The bulk of the descriptive meat is here:
“Continued large year-over-year increases in EI beneficiaries in large centres in the West
EI data by sub-provincial region, sex and age are not seasonally adjusted. Therefore, they are compared on a year-over-year basis.
In Ontario, the number of EI recipients more than doubled in 10 of its 41 large centres between September 2008 and September 2009. In the southern part of the province, Hamilton and Kitchener saw the fastest increases in the number of beneficiaries. In Hamilton, the number of EI recipients rose from 4,800 to 10,400, while in Kitchener, the number increased from 3,900 to 8,400. At the same time, the number of EI recipients in Toronto rose from 46,300 to 86,600.

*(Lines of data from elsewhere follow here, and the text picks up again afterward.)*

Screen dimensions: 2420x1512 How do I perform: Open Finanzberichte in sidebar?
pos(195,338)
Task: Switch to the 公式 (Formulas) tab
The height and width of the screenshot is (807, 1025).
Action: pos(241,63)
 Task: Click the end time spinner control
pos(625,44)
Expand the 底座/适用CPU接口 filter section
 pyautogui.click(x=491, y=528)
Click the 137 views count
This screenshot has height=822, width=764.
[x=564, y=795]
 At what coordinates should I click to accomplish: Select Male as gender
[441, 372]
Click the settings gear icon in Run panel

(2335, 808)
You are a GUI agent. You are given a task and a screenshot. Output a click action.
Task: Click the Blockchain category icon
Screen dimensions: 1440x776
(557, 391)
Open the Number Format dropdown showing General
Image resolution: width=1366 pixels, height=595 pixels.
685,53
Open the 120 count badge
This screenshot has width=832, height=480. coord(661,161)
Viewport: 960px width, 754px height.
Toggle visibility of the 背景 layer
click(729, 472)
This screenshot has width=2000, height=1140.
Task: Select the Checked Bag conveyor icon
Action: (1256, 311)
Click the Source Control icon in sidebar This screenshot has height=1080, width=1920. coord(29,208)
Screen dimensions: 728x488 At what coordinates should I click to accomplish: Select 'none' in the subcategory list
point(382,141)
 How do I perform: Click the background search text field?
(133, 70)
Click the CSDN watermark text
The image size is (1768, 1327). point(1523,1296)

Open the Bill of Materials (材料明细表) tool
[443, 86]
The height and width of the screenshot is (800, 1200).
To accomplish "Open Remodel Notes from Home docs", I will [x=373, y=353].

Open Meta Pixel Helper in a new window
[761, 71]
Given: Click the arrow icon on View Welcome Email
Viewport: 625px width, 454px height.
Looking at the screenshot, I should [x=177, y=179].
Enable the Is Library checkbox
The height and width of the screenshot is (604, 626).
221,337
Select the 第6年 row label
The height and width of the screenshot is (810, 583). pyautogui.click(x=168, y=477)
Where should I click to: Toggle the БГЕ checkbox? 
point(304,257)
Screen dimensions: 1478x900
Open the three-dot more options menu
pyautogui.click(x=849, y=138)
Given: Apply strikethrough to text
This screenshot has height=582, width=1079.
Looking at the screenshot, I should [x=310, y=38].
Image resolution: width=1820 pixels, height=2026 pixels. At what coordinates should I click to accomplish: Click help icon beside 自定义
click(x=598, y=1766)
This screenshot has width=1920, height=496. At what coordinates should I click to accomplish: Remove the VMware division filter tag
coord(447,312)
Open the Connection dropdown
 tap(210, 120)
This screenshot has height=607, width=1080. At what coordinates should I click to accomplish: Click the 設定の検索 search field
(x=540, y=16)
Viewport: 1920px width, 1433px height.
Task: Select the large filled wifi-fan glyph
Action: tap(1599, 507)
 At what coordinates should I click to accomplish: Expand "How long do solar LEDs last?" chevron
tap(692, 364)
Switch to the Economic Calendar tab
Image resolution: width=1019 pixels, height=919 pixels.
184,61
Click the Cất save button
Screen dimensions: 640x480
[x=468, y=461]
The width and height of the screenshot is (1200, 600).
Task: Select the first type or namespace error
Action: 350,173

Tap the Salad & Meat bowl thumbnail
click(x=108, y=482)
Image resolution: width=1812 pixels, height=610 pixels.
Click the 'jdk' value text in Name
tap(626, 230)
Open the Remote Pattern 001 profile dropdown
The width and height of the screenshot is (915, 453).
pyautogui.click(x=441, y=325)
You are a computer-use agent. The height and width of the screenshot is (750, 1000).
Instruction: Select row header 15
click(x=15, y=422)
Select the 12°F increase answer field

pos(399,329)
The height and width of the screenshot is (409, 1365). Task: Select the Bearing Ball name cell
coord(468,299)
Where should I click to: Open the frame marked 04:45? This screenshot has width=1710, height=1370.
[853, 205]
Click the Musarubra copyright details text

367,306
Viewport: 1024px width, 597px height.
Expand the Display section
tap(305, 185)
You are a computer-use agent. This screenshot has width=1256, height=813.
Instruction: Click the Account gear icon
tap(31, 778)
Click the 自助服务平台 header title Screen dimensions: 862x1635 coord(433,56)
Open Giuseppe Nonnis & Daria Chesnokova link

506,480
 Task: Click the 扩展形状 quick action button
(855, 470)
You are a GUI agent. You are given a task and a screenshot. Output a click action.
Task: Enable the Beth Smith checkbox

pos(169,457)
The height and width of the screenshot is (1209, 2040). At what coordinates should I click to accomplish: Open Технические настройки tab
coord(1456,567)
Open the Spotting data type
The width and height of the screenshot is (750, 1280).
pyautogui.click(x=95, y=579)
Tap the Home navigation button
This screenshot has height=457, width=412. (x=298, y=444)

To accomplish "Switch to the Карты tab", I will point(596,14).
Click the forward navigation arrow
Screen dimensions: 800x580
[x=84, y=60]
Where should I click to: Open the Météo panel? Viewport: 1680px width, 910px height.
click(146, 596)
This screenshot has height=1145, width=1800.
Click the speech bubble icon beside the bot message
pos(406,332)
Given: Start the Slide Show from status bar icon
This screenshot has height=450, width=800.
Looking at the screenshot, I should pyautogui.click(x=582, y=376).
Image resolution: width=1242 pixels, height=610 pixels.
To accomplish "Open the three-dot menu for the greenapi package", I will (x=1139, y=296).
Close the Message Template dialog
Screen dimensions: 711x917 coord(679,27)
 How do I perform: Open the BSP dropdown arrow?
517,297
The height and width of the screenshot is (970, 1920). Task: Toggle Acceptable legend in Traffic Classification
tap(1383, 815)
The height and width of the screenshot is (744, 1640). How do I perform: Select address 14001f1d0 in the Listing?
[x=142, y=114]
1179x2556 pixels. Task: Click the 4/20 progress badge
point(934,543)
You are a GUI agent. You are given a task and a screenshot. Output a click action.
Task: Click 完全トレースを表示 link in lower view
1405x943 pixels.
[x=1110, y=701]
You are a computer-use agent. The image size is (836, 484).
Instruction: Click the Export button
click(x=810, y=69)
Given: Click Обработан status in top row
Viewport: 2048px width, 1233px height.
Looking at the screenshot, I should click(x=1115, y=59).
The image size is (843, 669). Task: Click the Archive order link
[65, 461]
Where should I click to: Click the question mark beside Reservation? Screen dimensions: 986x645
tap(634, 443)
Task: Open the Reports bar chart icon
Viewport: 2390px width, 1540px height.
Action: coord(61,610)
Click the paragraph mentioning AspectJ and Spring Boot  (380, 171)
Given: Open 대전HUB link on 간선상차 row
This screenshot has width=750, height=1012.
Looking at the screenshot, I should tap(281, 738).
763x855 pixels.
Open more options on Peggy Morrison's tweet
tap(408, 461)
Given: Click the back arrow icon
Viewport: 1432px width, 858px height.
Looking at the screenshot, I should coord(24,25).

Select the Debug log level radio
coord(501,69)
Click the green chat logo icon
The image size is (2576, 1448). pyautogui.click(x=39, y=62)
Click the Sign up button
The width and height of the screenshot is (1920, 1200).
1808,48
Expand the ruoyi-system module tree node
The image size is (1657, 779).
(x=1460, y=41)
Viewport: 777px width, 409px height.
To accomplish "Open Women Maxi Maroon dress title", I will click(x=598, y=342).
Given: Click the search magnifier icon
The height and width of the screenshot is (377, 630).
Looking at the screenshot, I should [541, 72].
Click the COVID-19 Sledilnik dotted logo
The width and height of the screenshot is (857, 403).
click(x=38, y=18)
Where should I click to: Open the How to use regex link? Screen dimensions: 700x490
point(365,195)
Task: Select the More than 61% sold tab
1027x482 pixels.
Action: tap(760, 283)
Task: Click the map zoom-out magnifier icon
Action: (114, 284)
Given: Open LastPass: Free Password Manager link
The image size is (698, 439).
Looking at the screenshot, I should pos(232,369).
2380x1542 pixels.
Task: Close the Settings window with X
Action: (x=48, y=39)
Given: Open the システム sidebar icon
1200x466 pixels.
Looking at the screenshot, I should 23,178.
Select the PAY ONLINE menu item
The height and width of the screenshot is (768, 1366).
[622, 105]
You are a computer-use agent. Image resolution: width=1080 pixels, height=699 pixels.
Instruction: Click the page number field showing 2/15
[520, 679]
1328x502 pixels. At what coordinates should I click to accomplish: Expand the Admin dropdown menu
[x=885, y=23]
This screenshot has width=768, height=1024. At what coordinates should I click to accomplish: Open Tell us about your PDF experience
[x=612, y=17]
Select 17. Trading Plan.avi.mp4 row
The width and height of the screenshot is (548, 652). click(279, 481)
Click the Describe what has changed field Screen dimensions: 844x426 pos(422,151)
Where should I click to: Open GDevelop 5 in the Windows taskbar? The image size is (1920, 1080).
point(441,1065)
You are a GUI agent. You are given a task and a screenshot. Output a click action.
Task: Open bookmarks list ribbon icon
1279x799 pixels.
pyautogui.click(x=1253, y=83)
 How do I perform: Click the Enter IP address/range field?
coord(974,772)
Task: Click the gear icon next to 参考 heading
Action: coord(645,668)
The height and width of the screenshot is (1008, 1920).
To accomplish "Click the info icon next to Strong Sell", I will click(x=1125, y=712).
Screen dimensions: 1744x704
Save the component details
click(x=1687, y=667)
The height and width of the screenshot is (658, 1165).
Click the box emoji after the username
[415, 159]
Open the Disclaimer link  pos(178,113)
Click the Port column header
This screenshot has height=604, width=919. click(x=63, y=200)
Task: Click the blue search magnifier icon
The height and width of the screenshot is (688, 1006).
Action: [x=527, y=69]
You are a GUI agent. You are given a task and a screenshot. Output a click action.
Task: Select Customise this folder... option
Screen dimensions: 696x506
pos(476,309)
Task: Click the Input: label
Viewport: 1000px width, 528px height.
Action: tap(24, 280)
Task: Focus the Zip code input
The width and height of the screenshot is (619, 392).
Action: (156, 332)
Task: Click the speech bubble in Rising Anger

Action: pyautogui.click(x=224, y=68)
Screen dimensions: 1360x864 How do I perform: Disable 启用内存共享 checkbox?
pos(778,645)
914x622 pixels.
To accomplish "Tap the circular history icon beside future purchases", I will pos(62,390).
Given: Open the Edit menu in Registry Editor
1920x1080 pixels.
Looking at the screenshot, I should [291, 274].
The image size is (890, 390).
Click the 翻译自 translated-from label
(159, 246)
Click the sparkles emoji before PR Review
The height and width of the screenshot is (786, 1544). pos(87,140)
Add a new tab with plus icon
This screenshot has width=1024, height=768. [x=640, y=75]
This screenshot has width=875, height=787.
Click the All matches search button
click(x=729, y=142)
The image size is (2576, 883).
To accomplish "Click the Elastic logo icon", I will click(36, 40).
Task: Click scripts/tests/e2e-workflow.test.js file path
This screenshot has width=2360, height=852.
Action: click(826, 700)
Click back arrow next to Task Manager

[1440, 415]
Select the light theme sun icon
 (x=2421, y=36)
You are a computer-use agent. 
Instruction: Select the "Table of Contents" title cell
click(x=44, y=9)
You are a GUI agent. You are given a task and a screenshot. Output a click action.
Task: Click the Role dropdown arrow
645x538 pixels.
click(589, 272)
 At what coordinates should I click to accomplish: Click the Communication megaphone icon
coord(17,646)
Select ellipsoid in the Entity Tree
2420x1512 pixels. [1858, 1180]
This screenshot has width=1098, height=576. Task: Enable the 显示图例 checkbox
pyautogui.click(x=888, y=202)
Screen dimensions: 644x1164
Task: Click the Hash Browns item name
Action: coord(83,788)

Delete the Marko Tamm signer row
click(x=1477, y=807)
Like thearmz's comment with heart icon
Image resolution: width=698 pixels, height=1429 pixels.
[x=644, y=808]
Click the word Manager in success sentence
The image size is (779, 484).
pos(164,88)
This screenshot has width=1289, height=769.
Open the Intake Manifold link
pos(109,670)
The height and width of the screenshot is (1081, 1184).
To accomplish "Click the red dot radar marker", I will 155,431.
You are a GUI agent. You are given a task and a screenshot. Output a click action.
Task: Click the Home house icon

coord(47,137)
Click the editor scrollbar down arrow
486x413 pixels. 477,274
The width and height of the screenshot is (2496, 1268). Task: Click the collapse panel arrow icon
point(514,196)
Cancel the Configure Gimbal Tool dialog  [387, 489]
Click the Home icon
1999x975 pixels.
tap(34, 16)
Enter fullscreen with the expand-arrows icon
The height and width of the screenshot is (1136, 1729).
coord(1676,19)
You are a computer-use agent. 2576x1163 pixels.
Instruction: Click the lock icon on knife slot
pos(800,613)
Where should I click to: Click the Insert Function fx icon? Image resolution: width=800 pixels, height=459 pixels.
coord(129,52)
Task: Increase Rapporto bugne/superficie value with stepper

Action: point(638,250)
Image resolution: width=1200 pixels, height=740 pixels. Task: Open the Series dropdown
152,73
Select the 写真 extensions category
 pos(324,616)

In the northern part of Ontario, Greater Sudbury continued to experience a sharp year-over-year increase. The number of EI recipients rose from 1,500 in September 2008 to 3,900 in September 2009. At the same time, employment in Greater Sudbury declined, mostly in the natural resources sector.
The large centres of Alberta with the fastest year-over-year growth rates were Grande Prairie, Calgary, Medicine Hat, Red Deer and Edmonton. In Calgary, the number of people receiving regular benefits increased sharply from 4,000 to 18,800, while the number of beneficiaries in Edmonton rose from 3,800 to 14,900. These steep increases coincided with year-over-year employment losses for the province in manufacturing; natural resources; and retail and wholesale trade.
In British Columbia, 15 of its 25 large centres had twice as many beneficiaries in September 2009 compared with September 2008. In Vancouver, the number of beneficiaries increased from 12,600 to 31,300, while in Victoria, the number rose from 1,600 to 3,700. During this year-long period, employment losses in the province occurred in a number of industries, with the largest declines in construction; professional, scientific and technical services; manufacturing; and transportation and warehousing.”